Evening peak prices run materially higher than midday prices. A PV plant generates most of its energy between 9am and 3pm, well before the peak. A hybrid can shift stored energy into the evening window, but the value of that depends on how precisely you can time the dispatch. Comparing configurations on total output misses the point entirely.

RatedPower lets you upload time-based energy prices and run production simulations at sub-hourly resolution. Instead of comparing annual totals, you can see how much energy each configuration allocates to high- and low-priced windows and what that means for modeled revenue. That's the comparison that holds up in front of a financing committee.

To go deeper on how dispatch timing affects revenue in hybrid systems, the BESS dispatch strategies webinar covers the mechanics in detail.

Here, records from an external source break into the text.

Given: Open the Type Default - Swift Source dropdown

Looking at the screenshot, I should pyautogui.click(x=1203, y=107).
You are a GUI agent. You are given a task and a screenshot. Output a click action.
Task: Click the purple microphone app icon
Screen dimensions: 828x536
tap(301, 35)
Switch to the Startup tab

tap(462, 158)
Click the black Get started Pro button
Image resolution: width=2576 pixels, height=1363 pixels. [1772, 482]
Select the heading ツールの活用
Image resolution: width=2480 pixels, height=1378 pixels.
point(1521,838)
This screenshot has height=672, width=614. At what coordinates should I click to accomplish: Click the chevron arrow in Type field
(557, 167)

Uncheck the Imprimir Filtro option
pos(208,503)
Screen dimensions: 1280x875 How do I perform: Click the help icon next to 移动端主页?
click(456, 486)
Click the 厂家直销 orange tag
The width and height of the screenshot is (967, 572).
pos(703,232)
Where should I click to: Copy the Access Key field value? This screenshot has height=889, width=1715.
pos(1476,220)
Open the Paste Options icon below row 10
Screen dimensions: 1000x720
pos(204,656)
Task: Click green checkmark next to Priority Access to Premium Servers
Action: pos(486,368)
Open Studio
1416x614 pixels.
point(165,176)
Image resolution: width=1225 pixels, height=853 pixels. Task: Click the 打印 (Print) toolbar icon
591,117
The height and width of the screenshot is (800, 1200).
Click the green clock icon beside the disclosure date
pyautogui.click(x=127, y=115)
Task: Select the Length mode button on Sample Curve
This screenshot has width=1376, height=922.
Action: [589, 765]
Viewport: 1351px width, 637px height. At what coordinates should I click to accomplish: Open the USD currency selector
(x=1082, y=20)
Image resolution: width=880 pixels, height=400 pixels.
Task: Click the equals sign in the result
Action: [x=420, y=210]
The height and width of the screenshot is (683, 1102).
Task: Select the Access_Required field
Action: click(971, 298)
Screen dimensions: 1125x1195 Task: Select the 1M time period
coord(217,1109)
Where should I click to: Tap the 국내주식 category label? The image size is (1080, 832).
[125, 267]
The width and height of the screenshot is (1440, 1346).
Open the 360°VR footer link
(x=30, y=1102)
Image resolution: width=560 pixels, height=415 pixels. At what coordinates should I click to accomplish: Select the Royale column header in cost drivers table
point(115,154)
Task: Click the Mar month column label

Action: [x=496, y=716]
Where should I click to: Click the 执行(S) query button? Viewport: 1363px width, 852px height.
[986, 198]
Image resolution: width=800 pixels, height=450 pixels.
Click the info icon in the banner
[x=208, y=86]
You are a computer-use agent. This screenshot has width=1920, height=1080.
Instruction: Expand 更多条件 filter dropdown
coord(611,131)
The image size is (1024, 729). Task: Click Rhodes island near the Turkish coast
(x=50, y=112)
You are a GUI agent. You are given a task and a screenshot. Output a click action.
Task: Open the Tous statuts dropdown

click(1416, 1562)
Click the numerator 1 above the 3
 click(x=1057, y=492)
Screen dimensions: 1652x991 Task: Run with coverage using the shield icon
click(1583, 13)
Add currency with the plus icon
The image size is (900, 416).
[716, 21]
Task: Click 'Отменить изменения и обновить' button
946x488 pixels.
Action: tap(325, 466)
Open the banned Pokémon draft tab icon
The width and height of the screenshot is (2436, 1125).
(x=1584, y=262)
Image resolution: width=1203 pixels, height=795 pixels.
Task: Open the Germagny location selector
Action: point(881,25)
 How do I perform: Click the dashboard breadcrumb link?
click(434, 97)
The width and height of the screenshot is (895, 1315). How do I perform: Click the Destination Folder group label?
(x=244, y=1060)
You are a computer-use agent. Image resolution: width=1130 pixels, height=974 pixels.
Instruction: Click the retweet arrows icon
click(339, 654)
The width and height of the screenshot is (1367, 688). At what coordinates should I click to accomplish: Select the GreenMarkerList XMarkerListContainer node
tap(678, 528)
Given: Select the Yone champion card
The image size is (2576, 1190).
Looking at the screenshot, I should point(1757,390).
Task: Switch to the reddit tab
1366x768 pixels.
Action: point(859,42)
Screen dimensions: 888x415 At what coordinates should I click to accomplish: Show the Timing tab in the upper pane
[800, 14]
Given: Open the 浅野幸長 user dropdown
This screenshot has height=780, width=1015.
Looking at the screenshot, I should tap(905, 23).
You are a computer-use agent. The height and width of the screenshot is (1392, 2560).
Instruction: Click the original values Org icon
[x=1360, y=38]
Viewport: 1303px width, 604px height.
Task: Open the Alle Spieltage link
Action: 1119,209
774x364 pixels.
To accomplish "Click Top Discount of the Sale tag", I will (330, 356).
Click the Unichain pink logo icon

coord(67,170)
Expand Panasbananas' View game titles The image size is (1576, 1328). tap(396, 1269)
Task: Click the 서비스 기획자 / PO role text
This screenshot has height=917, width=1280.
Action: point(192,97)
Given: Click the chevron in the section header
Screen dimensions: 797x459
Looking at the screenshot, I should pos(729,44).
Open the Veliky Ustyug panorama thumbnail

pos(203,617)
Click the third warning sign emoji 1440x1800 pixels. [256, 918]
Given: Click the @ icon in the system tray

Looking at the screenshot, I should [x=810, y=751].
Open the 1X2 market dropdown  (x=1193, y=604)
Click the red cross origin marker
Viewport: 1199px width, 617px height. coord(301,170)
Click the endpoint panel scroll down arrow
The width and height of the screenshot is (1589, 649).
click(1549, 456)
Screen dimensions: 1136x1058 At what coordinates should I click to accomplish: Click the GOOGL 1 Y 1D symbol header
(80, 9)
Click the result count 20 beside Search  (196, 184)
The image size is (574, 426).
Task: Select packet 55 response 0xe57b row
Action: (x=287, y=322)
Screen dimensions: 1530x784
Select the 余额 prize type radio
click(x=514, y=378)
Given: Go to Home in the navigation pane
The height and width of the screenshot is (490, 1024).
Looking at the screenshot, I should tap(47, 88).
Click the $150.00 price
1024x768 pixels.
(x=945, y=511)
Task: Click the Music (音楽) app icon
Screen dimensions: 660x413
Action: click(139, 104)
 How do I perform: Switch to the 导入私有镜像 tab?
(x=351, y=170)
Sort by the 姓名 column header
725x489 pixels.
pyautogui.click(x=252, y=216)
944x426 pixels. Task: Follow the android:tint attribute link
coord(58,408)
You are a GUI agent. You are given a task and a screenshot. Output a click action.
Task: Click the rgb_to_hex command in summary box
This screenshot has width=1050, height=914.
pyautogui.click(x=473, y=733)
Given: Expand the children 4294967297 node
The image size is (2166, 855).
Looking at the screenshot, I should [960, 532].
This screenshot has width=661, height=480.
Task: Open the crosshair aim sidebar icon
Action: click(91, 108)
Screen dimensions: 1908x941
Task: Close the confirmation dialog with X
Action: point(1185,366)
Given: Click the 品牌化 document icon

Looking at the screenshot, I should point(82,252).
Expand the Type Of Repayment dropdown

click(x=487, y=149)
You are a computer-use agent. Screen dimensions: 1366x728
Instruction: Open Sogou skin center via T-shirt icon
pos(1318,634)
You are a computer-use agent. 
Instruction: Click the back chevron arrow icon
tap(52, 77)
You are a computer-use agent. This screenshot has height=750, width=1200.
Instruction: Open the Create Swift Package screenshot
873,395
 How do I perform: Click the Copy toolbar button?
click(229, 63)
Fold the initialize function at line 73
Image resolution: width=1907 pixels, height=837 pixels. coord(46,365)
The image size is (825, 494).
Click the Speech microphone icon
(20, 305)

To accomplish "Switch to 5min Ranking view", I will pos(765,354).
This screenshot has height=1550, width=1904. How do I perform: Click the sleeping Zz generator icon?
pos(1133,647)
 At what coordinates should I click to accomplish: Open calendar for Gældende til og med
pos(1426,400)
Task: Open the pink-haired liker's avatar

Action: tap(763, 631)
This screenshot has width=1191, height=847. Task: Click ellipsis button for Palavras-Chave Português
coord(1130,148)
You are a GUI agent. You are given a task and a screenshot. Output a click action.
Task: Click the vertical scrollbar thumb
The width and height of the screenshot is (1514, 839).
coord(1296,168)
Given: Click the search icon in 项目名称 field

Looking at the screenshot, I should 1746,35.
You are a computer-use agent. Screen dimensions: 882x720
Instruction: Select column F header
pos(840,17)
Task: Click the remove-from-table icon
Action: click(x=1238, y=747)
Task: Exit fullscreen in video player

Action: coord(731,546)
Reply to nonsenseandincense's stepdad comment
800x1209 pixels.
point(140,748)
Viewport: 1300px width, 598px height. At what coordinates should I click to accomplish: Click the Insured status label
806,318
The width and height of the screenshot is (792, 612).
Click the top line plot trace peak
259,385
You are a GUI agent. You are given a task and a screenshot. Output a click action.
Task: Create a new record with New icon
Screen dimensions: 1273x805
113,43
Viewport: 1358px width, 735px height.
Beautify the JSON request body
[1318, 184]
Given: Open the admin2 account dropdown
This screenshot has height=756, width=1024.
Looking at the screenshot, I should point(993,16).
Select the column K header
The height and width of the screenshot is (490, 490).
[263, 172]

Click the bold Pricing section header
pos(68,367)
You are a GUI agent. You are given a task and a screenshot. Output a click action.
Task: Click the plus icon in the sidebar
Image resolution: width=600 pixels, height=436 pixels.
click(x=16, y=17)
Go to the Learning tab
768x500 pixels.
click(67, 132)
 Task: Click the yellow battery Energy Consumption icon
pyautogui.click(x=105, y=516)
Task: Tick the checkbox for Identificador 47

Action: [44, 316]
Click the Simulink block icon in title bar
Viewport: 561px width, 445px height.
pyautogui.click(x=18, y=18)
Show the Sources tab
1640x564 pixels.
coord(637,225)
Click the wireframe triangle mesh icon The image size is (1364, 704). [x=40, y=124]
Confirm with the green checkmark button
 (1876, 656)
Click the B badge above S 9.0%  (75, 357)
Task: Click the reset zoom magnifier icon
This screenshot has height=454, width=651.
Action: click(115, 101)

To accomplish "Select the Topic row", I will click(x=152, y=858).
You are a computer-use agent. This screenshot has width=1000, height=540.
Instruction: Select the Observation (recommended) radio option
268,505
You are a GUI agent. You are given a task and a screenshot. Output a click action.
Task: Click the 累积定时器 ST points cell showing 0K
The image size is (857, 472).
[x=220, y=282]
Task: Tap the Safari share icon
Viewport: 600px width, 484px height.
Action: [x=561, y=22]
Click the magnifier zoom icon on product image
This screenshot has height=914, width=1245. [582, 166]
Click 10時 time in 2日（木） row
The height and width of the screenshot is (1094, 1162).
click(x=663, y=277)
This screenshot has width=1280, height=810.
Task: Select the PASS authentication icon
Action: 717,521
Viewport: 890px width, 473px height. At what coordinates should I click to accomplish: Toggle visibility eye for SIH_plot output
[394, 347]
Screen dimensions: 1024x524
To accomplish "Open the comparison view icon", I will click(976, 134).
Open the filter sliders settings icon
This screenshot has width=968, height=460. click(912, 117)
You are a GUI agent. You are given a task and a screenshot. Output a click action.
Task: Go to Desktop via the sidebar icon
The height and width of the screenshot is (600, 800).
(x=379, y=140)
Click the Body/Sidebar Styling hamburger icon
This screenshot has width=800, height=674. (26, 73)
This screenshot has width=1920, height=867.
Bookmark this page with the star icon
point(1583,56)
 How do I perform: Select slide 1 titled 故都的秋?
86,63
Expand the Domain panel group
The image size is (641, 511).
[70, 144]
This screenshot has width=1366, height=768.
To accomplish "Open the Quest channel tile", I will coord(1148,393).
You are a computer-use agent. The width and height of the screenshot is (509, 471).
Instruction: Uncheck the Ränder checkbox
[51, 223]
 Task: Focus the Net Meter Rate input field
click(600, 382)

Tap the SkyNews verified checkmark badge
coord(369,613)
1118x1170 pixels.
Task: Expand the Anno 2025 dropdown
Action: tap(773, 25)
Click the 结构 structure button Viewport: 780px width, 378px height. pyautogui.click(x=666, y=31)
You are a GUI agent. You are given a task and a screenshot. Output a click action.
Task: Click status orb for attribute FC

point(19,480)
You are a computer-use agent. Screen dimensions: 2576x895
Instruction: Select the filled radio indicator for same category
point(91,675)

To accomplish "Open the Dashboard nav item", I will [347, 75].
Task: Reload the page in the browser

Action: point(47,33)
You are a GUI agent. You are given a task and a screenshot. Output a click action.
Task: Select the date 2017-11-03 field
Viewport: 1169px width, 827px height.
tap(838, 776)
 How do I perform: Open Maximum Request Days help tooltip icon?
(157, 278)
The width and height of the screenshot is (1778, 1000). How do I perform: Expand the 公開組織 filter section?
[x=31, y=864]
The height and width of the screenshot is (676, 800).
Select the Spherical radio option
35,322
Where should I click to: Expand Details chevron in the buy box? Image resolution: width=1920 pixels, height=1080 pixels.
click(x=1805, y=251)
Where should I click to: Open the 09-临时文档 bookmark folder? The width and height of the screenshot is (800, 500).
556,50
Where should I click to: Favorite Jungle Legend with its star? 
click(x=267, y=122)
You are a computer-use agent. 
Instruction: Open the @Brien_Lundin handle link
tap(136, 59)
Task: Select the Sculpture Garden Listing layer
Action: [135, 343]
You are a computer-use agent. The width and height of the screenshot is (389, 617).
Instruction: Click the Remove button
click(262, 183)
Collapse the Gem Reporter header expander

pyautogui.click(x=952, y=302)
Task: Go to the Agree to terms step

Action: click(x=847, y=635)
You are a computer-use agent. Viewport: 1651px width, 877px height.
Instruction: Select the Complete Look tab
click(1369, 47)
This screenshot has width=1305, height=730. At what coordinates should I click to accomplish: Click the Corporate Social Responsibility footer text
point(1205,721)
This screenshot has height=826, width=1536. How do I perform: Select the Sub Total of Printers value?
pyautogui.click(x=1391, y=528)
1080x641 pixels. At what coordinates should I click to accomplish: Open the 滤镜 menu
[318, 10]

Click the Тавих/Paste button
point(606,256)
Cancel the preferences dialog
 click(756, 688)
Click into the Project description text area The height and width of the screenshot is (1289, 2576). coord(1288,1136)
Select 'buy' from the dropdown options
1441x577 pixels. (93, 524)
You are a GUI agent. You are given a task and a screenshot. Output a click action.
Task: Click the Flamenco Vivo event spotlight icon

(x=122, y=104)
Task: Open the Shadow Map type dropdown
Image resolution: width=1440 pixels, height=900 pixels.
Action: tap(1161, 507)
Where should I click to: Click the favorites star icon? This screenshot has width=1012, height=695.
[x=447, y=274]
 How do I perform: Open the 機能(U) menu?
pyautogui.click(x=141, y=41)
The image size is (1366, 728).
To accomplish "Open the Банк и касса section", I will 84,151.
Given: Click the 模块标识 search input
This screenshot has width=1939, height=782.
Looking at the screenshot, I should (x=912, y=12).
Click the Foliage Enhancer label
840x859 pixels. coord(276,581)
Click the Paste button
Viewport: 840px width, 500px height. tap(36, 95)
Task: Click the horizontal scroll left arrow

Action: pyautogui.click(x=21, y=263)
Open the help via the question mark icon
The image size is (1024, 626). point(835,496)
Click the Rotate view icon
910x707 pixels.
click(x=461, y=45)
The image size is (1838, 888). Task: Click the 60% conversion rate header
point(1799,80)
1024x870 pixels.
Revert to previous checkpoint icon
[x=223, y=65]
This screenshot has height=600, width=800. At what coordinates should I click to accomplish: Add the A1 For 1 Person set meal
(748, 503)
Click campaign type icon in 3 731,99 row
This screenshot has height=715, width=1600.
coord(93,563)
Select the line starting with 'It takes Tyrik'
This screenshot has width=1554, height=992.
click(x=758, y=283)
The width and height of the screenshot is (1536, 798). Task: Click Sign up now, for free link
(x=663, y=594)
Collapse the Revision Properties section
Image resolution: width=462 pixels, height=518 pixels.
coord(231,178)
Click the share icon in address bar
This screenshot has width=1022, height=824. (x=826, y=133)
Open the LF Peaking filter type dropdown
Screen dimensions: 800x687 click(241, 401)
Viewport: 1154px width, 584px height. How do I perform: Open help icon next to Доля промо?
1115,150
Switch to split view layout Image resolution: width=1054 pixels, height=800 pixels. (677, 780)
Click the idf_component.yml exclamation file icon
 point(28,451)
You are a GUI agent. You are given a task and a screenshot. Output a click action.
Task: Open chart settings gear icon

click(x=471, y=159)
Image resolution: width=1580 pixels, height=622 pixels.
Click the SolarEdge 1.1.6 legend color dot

Keeping inputs consistent from concept to close

There's a failure mode that shows up regularly in project finance: the numbers in the financial model don't trace back to the inputs used in design. Assumptions drift between stages. The engineering team uses one irradiance dataset; the financial model pulls from another. A degradation rate gets adjusted in a spreadsheet without updating the performance simulation. By the time the project reaches an independent engineer, the documentation trail has broken down.

Lenders in MENA know this problem. They ask specific questions about where yield figures come from and whether the input set is consistent from feasibility through close.

RatedPower runs performance simulations and designs from the same set of inputs, with a temporal resolution that reflects how the system actually behaves under changing irradiance conditions. The result is bankable solar design documentation that is consistent with construction, which makes it defensible at financial close rather than something you have to retrofit justifications for.

Getting the dispatch strategy into the design process early

In a market where revenue compresses into a short peak window each day, dispatch strategy isn't something you finalize after the design is done. Battery sizing, inverter capacity, DC-to-AC ratio, and charge and discharge timing all interact. Getting those interactions wrong at the design stage is expensive to correct later, and even more expensive to explain to lenders.